TABLE-US-00001 Kind U.S. Patents Patent Number Code Priority Date Patentee US20130296755 A1 2012 May 4 Duncan, Hyde U.S. Pat. No. 6,701,529 B1 1999 Feb. 5 Extrude Hone Corp. US20070149079 A1 2001 Aug. 27 Sting Free Company US20060234577 A1 2003 May 19 Norman Wagner US20080313791 A1 2005 Nov. 23 Nagely Scott W US20080172779 A1 2007 Jan. 19 James Riddell Ferguson

[0004] The only prior art with any comparability to Cowl is US20130296755 A1, which uses shear-thickening fluid to prevent spinal injury in sports. Its main deficiency is that it is intended to stop the head from moving further after it is already in motion. This earlier approach does not conduct the energy directly from the helmet to the wearer's armored vest, and therefore will not prevent concussions, muscle damage, or cervical spine injury from high-velocity shock. As noted in the referenced patent, the earlier device is suitable for "numerous sports or other activities, such as in horse riding, [and] football."

[0005] The key shortcoming of this design is that it is meant to stop an already moving head rather than conduct all the energy around and past the head. Indeed, it depends on the user's head to be in motion to activate the protective device. The design in US20130296755 A1 employs multiple tubes filled with non-Newtonian fluid. The tubes are twisted around each other inside a flexible connector. Violent movement causes the non-Newtonian fluid to solidify, which stiffens the connectors into rigid supports. This occurs after impact and depends on the head's motion itself to cause the shear in the dilatant that is required to cause hardening and arrest further motion.

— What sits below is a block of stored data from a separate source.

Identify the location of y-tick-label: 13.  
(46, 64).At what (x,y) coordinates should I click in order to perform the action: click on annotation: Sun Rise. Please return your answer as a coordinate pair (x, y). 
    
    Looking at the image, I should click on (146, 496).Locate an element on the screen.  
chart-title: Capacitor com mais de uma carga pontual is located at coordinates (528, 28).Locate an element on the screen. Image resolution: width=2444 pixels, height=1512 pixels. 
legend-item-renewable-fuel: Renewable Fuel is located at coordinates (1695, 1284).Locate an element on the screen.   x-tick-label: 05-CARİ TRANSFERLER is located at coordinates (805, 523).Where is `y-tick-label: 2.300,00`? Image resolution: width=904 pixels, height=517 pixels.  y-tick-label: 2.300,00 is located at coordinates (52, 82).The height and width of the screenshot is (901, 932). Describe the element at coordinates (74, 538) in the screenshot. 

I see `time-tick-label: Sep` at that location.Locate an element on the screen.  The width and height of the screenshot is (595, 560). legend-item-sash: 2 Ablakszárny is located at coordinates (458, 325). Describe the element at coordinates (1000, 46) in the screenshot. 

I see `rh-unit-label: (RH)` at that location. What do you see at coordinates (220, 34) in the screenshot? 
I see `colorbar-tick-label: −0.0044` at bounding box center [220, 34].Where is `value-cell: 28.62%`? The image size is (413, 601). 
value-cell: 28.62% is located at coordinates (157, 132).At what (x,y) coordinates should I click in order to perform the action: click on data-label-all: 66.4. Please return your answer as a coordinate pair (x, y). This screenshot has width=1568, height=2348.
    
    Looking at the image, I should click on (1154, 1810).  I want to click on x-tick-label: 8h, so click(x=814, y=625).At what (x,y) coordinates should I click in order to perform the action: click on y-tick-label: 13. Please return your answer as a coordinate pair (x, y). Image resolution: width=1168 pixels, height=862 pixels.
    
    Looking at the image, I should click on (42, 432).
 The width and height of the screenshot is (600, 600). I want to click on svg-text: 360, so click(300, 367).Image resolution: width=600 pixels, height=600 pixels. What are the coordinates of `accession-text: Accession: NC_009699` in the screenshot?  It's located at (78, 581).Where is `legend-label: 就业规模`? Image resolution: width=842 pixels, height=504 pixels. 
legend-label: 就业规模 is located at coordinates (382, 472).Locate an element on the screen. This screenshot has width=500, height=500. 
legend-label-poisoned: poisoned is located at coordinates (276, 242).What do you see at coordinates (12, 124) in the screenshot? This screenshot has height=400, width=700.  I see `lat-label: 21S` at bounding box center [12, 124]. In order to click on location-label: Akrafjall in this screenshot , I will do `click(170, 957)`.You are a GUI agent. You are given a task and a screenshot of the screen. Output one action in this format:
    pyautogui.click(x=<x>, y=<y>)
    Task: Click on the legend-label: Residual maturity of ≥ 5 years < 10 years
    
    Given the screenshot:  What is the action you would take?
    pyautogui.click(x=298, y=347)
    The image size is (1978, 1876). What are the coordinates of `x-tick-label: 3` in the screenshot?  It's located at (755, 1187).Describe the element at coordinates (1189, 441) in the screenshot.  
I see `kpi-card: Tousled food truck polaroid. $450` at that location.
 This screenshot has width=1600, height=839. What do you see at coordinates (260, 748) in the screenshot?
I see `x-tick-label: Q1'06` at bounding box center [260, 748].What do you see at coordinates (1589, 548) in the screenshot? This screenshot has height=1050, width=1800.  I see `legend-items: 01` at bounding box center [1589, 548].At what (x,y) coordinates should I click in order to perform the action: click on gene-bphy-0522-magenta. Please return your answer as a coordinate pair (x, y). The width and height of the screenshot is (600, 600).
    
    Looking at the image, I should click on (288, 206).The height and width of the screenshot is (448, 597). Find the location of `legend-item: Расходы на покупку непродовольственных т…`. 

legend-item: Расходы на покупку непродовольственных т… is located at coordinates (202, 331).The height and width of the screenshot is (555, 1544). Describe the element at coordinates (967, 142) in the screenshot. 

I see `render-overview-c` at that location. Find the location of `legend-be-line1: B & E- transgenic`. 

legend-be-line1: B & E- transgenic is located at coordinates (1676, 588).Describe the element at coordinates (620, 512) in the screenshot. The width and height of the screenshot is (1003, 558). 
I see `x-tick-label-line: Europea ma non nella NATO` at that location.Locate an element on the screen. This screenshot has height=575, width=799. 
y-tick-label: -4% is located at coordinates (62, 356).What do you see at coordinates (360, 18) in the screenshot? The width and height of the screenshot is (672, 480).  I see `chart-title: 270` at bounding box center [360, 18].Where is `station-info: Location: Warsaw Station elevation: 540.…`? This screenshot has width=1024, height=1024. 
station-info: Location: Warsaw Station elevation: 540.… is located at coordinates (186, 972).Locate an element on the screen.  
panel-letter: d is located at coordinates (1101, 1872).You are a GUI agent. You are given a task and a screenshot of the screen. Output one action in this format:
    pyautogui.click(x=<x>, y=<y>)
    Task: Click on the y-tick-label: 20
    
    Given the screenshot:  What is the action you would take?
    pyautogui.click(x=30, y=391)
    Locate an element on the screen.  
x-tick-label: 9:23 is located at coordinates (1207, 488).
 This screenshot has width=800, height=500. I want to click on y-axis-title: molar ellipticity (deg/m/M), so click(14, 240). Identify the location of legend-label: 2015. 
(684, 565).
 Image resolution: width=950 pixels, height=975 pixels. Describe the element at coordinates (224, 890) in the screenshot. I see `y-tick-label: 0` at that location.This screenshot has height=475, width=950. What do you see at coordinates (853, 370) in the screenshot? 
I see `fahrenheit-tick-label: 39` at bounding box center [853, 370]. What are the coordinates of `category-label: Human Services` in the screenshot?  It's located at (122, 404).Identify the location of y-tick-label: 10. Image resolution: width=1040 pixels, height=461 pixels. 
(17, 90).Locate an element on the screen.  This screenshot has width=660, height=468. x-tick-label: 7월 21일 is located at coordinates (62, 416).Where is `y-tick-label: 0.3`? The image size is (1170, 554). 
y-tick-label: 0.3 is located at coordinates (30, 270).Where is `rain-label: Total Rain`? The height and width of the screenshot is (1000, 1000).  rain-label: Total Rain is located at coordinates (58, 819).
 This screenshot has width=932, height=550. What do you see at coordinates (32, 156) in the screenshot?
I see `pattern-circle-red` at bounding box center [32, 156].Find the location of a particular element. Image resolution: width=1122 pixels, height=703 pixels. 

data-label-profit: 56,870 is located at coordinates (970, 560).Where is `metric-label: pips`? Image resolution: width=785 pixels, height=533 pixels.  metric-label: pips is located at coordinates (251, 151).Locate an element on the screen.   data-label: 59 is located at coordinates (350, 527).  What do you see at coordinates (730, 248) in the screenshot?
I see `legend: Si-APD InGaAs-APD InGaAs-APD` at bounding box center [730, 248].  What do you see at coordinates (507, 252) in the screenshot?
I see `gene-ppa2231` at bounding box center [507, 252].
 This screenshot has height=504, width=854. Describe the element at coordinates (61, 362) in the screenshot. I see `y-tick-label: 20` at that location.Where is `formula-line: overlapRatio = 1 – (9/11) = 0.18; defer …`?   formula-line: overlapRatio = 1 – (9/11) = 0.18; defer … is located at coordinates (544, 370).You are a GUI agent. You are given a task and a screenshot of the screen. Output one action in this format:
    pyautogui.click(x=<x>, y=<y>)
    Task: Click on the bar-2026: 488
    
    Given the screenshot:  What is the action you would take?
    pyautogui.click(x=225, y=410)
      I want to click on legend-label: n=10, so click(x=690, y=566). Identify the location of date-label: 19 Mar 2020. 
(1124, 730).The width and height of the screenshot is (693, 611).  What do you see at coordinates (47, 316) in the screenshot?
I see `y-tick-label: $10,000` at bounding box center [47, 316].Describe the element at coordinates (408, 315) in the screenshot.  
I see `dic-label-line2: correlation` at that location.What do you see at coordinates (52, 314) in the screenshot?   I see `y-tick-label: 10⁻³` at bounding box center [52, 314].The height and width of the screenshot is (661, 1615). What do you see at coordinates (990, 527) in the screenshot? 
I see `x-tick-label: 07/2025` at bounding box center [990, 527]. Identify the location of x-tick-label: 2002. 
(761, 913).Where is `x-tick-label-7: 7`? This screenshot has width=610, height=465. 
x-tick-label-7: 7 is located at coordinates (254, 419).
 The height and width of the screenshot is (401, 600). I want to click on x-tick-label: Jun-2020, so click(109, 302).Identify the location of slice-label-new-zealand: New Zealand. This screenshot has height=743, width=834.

[0006] Cowl is designed specifically so that the impact itself against the user's helmet (not subsequent user movement) rigidifies the dilatant and transfers energy to the user's armor backplate.

[0007] Cowl marks a substantial advance because it provides reason for the military to equip soldiers with bullet-proof helmets. A high-velocity head shot no longer needs to be lethal even if it is blocked by a helmet.

[0008] Dilatant fluids are already used for a variety of applications such as standalone armor or impact absorption (for example in U.S. Pat. No. 6,701,529 B1 and US20080172779), and vibration dampening (US20070145079 A1). The development of armors based on dilatant fluids (for example, US20060234577 A1), is a subject of much research.


[0009] This invention consists of a cowl or hood filled with shear-thickening fluid that remains flexible under normal circumstances but becomes rigid when a high-impact physical shock is transmitted to it through the wearer's helmet. Shear-thickening fluid, also known as a dilatant, is a commercially available dass of non-Newtonian materials that change their mechanical properties in response to physical energy that creates "shear," which is a kind of plastic deformation. The change, entailing increased viscosity, occurs in some fluids extremely rapidly. The dilatant crystallizes under stress and behaves more like a solid than a solution. Rigid baffles inside the Cowl contain this fluid in its liquid state. A high-velocity impact causes the fluid to become viscous to the point of rigidity. The rigid Cowl does not transmit the energy delivered by the high-velocity impact to the wearer's neck or head. Rather, the energy is transmitted by the now-rigid Cowl around the wearer to the rear plate of the wearer's armored vest.


[0010] FIG. 1 is a diagram showing the invention on a user in three-quarters profile. The images are: 1, the invention, Cowl, which is attached to: 2, the user's helmet and to: 3, the user's body armor.

[0011] FIG. 2 is a rear view of the invention showing the Cowl as if it were transparent. The images are: 1, the outline of Cowl; 2, the user's helmet; 3, the user's body armor; 4, fasteners connecting the Cowl to the helmet and body armor.

[0012] FIG. 3 is a side view of the helmet-body-armor-Cowl configuration. The images are: 1, the user's helmet; 2, the user's body armor lapping onto the user's back; 3, the side-view of Cowl; 4, inter-baffle spaces for dilatant fluid; 5, baffles; 6, wire that transmits shock energy through Cowl and helps regulate baffle spacing; 7, fasteners that attach Cowl to the helmet and body armor.